» **ASSIGNED TASK**: In the material below, list every line carrying the string "visibility".

» **INPUT DATA**:

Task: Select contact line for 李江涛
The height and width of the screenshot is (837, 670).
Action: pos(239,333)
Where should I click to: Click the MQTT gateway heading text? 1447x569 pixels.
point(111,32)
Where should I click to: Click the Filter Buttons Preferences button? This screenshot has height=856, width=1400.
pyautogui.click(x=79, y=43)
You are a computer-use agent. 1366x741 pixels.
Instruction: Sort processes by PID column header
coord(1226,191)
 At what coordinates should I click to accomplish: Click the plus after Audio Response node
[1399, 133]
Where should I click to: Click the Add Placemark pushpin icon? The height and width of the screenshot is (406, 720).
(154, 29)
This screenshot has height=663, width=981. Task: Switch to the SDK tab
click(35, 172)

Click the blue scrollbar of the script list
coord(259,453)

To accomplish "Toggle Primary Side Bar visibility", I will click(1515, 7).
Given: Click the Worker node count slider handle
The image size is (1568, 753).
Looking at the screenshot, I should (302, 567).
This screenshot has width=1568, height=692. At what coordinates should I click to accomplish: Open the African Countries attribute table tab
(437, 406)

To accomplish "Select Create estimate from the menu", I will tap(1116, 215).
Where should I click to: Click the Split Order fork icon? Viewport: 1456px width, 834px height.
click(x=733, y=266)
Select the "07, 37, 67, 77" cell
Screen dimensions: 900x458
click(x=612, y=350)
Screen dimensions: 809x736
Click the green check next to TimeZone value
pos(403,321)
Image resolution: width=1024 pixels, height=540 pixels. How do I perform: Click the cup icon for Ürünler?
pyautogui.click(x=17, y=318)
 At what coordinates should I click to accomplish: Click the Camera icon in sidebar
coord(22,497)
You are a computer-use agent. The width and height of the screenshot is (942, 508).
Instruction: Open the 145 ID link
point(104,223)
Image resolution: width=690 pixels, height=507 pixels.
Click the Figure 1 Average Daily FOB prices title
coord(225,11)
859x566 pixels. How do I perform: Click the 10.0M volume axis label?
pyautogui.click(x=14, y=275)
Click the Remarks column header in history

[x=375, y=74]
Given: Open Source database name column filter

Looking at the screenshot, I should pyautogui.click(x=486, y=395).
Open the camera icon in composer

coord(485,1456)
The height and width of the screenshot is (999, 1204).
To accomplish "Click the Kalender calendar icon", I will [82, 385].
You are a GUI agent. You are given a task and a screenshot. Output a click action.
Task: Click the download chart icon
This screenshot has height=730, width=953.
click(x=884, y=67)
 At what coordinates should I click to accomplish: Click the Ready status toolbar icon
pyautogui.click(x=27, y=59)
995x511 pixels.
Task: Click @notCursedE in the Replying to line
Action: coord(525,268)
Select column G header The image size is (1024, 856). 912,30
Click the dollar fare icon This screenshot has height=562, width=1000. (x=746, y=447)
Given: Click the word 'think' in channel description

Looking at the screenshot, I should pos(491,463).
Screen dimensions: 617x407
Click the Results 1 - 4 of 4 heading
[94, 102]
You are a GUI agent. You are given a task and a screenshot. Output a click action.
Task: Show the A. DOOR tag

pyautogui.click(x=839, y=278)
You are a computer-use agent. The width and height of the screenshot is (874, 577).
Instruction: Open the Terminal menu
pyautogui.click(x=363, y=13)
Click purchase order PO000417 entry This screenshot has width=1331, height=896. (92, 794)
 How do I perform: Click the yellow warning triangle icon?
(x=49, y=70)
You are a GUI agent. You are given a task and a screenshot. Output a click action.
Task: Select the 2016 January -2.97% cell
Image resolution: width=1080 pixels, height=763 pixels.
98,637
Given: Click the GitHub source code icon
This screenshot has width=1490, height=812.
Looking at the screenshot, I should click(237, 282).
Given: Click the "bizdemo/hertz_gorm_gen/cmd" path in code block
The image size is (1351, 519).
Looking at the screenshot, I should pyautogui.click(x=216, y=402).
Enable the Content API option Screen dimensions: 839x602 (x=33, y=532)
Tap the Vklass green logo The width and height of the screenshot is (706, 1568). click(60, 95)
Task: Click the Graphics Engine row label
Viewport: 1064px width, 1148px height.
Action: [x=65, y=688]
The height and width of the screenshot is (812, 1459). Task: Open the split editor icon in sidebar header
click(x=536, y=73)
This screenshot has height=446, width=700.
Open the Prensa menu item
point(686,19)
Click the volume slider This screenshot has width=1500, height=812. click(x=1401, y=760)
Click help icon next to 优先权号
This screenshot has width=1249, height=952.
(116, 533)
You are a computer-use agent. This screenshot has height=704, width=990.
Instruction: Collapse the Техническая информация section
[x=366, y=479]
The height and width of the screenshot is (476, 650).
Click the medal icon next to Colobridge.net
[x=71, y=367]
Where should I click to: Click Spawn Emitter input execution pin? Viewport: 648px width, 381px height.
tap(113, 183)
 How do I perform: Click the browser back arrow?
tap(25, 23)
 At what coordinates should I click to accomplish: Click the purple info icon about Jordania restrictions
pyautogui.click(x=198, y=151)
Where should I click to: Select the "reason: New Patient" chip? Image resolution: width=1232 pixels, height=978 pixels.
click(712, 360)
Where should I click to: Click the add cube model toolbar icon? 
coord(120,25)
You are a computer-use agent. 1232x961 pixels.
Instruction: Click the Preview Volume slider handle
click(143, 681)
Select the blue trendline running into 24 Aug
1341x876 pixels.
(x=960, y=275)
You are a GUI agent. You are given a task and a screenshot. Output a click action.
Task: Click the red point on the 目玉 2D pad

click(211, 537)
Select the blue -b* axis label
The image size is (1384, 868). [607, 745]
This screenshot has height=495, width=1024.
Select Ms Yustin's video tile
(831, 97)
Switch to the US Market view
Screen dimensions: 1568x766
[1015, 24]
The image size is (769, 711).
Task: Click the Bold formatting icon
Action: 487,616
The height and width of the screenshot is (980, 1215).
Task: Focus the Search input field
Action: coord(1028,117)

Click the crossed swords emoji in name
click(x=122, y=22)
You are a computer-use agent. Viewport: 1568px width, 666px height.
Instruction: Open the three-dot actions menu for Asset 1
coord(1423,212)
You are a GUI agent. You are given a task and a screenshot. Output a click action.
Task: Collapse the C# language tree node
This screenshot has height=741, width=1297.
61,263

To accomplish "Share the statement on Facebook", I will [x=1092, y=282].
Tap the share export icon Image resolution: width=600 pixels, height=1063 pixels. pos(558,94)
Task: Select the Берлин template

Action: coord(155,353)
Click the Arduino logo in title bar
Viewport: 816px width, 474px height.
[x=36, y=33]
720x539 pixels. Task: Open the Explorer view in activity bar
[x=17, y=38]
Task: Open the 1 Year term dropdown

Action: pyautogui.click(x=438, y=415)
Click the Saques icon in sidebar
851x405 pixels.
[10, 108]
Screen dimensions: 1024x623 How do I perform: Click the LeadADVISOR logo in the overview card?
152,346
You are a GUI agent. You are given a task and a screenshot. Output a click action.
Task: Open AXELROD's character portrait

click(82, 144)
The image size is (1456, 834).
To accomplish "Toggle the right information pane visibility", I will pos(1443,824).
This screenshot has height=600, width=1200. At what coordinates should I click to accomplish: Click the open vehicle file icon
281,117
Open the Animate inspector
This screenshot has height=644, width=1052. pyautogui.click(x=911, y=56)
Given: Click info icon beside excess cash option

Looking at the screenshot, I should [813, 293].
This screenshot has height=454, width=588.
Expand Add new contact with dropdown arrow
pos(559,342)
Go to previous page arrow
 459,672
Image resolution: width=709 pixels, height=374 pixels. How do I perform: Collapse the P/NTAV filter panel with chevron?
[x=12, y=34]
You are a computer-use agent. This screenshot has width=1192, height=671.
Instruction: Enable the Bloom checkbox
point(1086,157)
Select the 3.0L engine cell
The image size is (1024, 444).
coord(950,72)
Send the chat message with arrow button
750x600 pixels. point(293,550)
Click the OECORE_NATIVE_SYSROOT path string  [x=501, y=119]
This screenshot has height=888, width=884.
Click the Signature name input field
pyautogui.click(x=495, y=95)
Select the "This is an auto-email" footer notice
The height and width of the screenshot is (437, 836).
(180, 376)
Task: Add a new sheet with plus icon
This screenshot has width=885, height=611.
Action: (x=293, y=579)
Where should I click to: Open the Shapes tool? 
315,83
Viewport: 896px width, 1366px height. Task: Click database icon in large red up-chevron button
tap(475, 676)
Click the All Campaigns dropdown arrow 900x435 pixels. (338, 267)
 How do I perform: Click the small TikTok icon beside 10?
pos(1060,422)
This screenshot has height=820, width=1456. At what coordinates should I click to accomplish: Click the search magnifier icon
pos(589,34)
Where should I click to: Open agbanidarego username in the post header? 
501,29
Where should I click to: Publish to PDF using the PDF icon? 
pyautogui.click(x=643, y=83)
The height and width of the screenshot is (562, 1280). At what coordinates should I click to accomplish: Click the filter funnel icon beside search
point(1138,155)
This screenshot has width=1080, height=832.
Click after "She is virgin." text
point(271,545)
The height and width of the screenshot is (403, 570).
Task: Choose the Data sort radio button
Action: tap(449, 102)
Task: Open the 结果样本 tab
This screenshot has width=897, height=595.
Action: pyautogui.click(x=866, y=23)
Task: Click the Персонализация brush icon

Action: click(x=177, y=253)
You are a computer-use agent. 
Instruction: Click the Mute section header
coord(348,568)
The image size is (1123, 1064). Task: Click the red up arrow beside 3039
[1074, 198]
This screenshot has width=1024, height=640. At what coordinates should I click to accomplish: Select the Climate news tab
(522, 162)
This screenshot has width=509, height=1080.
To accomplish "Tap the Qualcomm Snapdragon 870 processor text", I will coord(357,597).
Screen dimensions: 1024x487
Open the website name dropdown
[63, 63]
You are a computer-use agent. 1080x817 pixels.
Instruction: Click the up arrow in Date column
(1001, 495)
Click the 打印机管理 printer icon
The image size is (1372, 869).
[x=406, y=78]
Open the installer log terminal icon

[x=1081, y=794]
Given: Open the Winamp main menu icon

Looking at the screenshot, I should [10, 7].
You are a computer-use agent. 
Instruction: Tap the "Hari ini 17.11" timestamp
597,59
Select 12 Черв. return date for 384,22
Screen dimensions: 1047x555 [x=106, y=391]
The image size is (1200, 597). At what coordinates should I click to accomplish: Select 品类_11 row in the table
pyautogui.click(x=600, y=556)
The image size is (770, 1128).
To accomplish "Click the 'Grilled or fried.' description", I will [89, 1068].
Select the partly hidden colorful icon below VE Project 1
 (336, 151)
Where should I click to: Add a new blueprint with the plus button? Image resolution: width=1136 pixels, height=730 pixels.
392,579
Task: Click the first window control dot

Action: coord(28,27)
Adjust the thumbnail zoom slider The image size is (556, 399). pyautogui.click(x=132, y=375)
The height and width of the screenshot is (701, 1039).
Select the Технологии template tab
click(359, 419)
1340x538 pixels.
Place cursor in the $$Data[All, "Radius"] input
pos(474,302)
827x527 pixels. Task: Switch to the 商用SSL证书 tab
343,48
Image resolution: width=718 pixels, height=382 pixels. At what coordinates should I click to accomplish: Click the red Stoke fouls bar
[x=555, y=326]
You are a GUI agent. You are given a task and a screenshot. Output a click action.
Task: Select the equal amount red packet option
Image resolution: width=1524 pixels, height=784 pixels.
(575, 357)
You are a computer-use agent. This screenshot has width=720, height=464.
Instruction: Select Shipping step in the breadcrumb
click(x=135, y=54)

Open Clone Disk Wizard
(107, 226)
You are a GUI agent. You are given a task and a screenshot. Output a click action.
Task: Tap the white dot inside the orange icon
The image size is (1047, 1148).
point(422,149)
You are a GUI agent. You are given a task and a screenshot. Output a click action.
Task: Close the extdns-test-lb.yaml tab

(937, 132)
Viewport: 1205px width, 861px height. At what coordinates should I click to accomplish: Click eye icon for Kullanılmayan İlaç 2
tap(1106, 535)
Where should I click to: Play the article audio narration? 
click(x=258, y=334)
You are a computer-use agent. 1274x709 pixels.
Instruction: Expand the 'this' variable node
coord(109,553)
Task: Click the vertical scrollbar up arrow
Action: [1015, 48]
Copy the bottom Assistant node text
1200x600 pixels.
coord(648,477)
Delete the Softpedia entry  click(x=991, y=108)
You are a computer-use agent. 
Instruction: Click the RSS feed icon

» **SOLUTION TO THIS EXERCISE**:
To accomplish "Toggle Primary Side Bar visibility", I will click(1515, 7).
To accomplish "Toggle the right information pane visibility", I will pos(1443,824).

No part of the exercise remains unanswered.